Oh, great. Okay. Again, important to see a myeloma specialist to tease out all this information. Thank you. All right. This patient is asking, “I’m 81 and living with comorbidities. The myeloma was diagnosed after bone marrow test. How is treatment fitness determined?” And also a question about that is if you’re given an ECOG status of something you don’t like it, can that be improved after you’ve had treatment?

Dr. Sikander Ailawadhi:

Absolutely.

Lisa Hatfield:

Maybe be eligible for a trial or something.

Dr. Sikander Ailawadhi:

Correct. Correct. That is so important. When this patient mentioned that they’re 81-year-old and they’re living with comorbidities, I think, so when I’m talking to a patient who’s new to me, it’s very important for me to try to tease out what was their performance status or their fitness status prior to myeloma. Because my goal is to try to get them as close to that as possible.

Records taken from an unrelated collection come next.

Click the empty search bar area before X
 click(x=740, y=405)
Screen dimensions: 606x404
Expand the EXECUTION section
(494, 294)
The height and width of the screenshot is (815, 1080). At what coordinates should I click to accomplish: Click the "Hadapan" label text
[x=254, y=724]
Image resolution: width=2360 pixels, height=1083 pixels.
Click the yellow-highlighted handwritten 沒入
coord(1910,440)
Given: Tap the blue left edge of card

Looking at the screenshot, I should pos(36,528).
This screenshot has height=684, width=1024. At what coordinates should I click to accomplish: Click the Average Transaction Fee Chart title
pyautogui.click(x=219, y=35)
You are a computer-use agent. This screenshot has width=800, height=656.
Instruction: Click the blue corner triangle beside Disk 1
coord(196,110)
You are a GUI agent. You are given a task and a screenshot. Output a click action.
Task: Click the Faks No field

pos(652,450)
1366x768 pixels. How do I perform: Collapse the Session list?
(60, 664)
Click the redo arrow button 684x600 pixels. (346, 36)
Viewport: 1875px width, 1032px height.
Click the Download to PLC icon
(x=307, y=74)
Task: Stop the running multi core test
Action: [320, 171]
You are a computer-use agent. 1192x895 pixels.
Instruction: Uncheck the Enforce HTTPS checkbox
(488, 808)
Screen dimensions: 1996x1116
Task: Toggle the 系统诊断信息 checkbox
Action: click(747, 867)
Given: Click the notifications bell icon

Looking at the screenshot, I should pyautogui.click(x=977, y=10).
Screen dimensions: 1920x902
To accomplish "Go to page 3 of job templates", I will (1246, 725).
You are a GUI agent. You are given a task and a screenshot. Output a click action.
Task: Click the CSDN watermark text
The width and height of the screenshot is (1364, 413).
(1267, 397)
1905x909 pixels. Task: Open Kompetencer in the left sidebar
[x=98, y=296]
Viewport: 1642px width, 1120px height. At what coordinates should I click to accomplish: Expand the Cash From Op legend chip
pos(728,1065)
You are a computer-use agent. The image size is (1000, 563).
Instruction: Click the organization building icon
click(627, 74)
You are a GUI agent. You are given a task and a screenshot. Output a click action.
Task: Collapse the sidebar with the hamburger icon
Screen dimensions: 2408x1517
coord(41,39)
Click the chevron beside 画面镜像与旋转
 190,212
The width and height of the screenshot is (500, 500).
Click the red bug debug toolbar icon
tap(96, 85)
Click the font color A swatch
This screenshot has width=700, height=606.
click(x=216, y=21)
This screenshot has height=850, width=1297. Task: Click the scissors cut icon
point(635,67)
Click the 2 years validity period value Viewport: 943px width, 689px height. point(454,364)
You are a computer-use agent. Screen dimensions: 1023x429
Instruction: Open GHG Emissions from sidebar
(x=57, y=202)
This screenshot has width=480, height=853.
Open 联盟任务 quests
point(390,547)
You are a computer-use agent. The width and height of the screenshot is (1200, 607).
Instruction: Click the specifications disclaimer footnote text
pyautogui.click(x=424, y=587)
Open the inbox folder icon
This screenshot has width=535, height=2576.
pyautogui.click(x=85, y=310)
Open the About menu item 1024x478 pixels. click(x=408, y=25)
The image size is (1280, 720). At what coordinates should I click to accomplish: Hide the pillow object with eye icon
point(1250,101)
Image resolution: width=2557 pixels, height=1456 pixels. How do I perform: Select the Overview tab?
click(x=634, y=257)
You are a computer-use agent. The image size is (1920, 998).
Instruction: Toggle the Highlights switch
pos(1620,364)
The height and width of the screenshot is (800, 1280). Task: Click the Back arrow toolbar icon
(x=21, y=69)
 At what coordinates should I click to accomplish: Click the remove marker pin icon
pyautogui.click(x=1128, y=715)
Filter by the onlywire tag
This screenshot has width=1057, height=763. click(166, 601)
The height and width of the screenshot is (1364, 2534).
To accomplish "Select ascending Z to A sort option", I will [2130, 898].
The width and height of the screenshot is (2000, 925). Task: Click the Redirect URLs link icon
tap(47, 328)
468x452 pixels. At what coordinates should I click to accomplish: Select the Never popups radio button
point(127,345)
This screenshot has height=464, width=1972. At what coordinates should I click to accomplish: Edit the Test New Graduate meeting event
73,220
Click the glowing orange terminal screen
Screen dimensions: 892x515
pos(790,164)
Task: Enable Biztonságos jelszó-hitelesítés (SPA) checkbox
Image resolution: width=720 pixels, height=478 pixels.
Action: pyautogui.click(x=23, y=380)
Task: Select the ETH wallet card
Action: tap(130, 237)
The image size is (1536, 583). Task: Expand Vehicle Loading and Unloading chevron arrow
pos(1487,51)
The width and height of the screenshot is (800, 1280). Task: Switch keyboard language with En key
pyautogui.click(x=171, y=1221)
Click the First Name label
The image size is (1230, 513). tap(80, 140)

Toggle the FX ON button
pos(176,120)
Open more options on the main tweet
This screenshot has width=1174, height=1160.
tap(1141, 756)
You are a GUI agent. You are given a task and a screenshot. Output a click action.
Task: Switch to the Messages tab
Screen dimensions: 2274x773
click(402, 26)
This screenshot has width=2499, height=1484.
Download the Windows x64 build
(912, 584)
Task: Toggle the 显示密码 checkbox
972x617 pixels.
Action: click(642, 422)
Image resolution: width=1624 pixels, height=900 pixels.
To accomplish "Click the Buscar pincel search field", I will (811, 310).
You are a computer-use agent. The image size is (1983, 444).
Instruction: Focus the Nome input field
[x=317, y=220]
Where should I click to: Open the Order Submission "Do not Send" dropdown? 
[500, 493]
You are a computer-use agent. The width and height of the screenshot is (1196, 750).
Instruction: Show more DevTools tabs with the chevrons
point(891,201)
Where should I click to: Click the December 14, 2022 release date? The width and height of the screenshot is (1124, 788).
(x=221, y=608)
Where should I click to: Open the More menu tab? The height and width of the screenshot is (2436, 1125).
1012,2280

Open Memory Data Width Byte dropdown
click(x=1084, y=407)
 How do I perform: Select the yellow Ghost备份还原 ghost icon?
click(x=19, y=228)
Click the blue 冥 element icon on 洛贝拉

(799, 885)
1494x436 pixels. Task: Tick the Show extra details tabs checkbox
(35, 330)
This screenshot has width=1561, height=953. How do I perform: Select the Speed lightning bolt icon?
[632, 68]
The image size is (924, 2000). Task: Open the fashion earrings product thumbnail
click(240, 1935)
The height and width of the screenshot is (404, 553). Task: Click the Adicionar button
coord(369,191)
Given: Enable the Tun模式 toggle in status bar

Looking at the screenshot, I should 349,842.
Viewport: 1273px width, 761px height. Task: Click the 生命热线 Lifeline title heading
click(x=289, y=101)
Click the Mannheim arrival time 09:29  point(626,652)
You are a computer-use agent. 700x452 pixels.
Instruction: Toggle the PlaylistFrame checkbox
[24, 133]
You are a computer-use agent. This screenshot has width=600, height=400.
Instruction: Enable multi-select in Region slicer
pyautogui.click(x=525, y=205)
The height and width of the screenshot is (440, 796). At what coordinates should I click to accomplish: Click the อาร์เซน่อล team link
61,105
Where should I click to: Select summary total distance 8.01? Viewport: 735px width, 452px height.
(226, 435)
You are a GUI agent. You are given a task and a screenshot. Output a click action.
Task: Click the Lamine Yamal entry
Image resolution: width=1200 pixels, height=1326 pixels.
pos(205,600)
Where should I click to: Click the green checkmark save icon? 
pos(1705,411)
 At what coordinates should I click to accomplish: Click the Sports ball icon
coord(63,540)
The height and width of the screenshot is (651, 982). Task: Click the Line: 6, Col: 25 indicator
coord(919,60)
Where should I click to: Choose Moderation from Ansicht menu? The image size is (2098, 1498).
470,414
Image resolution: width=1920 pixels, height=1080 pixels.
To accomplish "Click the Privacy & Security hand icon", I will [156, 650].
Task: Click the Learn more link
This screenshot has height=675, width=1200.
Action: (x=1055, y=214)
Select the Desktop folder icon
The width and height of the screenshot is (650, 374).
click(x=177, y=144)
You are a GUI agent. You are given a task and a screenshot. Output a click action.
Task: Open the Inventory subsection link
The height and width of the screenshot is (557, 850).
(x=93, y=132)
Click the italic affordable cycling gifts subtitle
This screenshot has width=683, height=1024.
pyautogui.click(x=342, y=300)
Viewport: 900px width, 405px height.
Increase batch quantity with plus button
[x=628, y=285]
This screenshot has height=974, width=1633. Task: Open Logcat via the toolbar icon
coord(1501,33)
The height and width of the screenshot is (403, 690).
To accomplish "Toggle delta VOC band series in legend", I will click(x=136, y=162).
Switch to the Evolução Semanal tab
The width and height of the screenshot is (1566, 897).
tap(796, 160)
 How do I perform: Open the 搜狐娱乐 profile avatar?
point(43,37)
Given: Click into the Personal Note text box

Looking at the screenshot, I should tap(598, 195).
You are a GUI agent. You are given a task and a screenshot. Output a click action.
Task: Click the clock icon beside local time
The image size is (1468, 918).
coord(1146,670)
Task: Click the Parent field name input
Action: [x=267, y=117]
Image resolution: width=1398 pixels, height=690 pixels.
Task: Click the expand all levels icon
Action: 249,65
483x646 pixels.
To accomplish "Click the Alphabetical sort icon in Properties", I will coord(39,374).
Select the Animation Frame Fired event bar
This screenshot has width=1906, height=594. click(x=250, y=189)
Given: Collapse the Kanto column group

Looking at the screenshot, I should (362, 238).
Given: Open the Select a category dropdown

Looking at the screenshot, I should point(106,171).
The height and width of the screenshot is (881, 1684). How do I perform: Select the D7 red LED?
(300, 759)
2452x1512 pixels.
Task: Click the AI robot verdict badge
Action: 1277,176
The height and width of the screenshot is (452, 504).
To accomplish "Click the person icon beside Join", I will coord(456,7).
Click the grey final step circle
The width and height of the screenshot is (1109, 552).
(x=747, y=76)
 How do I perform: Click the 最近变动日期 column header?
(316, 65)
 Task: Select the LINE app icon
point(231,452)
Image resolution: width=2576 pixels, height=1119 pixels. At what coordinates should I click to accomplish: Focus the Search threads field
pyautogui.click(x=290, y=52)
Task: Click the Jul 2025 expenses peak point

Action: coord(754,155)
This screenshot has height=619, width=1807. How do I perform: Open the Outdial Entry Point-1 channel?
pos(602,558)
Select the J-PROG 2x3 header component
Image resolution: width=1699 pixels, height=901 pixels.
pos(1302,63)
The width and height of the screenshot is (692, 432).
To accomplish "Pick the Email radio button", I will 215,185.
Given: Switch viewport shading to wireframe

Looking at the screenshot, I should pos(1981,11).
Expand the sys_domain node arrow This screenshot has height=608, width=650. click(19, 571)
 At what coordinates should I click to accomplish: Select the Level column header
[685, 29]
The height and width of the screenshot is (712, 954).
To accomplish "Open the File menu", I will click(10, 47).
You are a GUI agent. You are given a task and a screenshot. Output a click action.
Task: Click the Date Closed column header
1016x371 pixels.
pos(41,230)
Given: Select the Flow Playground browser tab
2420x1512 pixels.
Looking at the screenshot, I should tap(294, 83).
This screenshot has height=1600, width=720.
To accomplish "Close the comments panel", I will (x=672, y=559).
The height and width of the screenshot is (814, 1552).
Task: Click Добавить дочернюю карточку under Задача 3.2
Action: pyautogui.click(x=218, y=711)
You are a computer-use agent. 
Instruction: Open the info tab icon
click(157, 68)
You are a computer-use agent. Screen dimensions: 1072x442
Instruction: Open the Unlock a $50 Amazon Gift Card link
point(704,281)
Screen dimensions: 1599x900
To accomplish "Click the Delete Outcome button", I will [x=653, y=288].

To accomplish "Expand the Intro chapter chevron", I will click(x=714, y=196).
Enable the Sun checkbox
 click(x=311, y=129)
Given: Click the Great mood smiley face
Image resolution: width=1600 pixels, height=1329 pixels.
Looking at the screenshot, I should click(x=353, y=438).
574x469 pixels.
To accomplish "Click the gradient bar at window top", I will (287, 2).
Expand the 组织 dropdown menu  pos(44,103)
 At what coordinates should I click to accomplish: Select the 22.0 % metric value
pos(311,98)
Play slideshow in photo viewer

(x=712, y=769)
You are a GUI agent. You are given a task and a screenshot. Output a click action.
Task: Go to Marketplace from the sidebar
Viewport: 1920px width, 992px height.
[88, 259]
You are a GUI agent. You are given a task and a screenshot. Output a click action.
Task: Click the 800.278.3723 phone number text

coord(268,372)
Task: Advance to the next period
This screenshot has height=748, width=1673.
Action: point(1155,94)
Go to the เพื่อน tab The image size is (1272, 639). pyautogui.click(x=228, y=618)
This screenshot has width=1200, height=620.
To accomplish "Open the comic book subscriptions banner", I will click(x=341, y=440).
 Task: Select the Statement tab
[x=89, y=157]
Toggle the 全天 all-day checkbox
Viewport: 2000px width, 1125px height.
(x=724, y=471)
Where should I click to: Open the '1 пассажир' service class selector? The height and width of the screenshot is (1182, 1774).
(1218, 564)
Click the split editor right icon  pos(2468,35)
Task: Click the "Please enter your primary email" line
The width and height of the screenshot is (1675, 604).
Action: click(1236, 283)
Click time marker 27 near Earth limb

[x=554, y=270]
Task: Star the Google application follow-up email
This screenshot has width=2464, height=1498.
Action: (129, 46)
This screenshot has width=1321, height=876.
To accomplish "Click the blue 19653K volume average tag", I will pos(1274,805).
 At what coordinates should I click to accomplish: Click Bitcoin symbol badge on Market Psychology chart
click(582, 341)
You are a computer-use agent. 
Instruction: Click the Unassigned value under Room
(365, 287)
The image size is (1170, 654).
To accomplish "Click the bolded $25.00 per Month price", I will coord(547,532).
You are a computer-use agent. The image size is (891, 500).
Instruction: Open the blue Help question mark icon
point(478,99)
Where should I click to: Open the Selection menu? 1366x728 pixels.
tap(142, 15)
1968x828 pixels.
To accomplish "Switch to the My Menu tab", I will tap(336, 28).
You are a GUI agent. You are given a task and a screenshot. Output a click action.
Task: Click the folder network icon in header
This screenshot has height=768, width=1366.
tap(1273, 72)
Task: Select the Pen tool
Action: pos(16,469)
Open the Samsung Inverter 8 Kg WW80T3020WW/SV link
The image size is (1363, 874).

Now if this patient is saying that they were already quite frail before the diagnosis of myeloma and myeloma is added to the frailty, then it becomes a little tricky because we’re starting in a difficult spot. We do determine fitness by asking questions, simple questions like, what can a patient do at baseline? Can they do grocery store or grocery shopping by themselves? Can they walk around the block? Do they get short of breath? Et cetera.

And frankly, there are 81-year-olds who are playing golf every day and are fitter than me. So I’m just saying that age by itself is not the criteria. And, Lisa, like you rightly mentioned, if there are fitness issues coming from the disease itself, then that’s the time that we actually have to work with the treatment, get the treatment started, and then assess the fitness a couple of months later, a couple of cycles later. Because the treatment may have worked and may have improved the fitness quite a bit.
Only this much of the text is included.